(EXTRACTED DATA Opens)
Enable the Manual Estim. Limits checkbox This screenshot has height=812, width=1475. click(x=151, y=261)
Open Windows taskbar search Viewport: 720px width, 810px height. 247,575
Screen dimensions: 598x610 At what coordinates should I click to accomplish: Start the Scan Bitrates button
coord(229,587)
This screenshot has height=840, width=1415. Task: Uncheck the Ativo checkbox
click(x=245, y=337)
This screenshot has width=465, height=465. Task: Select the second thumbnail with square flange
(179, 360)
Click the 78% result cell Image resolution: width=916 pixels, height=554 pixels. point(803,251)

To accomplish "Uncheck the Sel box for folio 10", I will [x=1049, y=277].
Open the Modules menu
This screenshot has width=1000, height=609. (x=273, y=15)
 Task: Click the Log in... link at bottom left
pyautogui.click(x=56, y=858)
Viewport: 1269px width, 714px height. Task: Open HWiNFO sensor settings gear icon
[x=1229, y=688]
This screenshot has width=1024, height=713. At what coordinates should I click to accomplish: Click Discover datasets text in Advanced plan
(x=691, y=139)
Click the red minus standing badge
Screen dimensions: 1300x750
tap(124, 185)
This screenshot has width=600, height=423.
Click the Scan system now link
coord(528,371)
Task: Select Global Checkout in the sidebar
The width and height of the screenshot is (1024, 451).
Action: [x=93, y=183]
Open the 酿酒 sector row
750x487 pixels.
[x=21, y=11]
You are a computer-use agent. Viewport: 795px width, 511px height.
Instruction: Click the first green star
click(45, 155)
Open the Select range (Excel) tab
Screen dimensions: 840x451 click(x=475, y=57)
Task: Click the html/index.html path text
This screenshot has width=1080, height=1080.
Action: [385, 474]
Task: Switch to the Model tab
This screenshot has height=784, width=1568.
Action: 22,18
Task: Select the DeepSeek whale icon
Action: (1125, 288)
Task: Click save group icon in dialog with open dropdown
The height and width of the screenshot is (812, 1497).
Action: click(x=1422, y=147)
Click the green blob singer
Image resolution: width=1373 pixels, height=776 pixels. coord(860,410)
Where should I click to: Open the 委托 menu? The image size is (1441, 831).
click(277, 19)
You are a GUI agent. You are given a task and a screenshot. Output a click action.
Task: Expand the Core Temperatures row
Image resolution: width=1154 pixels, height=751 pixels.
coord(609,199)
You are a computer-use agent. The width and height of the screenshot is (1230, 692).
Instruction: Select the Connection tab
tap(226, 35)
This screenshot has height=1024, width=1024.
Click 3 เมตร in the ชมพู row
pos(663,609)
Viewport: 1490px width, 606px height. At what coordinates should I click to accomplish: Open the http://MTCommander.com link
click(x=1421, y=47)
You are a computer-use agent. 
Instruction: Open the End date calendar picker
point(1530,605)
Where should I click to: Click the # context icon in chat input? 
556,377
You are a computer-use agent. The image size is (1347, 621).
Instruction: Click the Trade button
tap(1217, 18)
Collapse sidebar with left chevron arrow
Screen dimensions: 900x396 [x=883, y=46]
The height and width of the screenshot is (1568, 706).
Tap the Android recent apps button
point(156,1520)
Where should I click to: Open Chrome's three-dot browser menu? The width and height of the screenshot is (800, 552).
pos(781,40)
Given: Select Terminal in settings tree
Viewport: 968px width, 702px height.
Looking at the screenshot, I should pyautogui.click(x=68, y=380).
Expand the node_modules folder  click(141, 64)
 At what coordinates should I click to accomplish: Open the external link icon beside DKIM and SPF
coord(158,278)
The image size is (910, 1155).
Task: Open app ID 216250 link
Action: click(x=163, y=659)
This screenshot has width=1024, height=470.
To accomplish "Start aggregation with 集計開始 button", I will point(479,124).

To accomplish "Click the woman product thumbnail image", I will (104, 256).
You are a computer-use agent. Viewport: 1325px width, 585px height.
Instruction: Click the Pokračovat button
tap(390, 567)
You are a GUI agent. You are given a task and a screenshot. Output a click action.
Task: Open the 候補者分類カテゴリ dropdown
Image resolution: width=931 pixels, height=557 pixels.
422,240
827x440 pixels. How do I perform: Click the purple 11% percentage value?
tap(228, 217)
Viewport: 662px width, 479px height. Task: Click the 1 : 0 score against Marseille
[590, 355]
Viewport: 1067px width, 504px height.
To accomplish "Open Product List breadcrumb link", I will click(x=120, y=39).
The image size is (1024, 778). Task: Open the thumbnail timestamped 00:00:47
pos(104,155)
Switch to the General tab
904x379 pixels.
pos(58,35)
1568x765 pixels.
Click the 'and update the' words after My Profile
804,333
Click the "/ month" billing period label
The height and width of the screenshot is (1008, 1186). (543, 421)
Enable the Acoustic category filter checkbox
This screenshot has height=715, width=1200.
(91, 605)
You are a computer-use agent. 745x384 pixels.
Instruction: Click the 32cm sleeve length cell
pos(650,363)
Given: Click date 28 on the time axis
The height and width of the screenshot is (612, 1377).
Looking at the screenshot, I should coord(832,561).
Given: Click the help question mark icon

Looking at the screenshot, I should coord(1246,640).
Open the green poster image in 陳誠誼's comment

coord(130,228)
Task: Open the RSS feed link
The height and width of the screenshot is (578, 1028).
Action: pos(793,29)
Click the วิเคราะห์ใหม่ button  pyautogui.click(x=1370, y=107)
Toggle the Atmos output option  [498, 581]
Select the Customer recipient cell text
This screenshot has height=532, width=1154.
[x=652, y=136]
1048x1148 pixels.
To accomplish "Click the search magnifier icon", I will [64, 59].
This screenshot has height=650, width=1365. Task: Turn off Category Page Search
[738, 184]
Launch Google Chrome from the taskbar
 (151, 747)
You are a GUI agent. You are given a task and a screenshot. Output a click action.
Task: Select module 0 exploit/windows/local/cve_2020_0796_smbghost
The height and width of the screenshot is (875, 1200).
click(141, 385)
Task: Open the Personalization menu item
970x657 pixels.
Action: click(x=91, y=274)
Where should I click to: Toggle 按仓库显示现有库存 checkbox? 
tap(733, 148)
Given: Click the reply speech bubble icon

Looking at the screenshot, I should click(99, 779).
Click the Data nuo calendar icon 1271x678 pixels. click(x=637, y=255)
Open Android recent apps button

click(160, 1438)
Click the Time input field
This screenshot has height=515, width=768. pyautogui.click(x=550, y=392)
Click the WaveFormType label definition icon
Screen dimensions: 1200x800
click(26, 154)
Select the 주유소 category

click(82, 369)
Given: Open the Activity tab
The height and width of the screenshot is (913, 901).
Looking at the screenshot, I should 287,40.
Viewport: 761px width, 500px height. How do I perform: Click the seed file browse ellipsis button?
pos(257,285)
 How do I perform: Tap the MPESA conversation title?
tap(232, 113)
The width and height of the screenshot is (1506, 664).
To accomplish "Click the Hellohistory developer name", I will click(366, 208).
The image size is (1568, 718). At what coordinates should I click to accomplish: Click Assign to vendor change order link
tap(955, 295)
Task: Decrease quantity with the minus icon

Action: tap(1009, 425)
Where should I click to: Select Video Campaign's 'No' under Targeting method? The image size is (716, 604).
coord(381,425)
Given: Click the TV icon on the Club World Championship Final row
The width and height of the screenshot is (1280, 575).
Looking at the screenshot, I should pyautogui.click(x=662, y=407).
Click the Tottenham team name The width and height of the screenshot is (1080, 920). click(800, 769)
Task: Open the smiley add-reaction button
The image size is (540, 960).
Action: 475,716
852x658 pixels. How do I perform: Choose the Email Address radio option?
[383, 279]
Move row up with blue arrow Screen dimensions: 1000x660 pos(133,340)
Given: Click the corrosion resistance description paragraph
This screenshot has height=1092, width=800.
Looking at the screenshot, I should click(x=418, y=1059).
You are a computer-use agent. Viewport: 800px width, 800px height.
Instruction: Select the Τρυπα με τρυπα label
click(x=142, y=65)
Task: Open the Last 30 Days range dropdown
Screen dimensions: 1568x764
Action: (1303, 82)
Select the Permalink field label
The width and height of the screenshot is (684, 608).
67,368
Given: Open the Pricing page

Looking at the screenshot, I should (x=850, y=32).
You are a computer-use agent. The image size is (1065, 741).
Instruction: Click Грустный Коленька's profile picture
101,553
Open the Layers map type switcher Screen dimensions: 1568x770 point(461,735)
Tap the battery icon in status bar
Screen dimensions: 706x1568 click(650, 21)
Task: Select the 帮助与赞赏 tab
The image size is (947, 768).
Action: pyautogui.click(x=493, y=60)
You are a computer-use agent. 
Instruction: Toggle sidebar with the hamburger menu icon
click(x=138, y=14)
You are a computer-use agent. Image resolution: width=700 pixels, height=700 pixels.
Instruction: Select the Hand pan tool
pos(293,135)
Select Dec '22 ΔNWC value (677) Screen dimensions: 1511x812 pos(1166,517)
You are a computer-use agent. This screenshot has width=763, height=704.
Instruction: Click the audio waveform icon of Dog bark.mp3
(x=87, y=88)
(EXTRACTED DATA Closes)
• _PROBLEM TO SOLVE_:
Using the entries above, return exactly the lines from the line with "Click the 'and" to the line with "Given: Click date 28 on the time axis", counting both of those lines.

• _ANSWER SECTION_:
Click the 'and update the' words after My Profile
804,333
Click the "/ month" billing period label
The height and width of the screenshot is (1008, 1186). (543, 421)
Enable the Acoustic category filter checkbox
This screenshot has height=715, width=1200.
(91, 605)
You are a computer-use agent. 745x384 pixels.
Instruction: Click the 32cm sleeve length cell
pos(650,363)
Given: Click date 28 on the time axis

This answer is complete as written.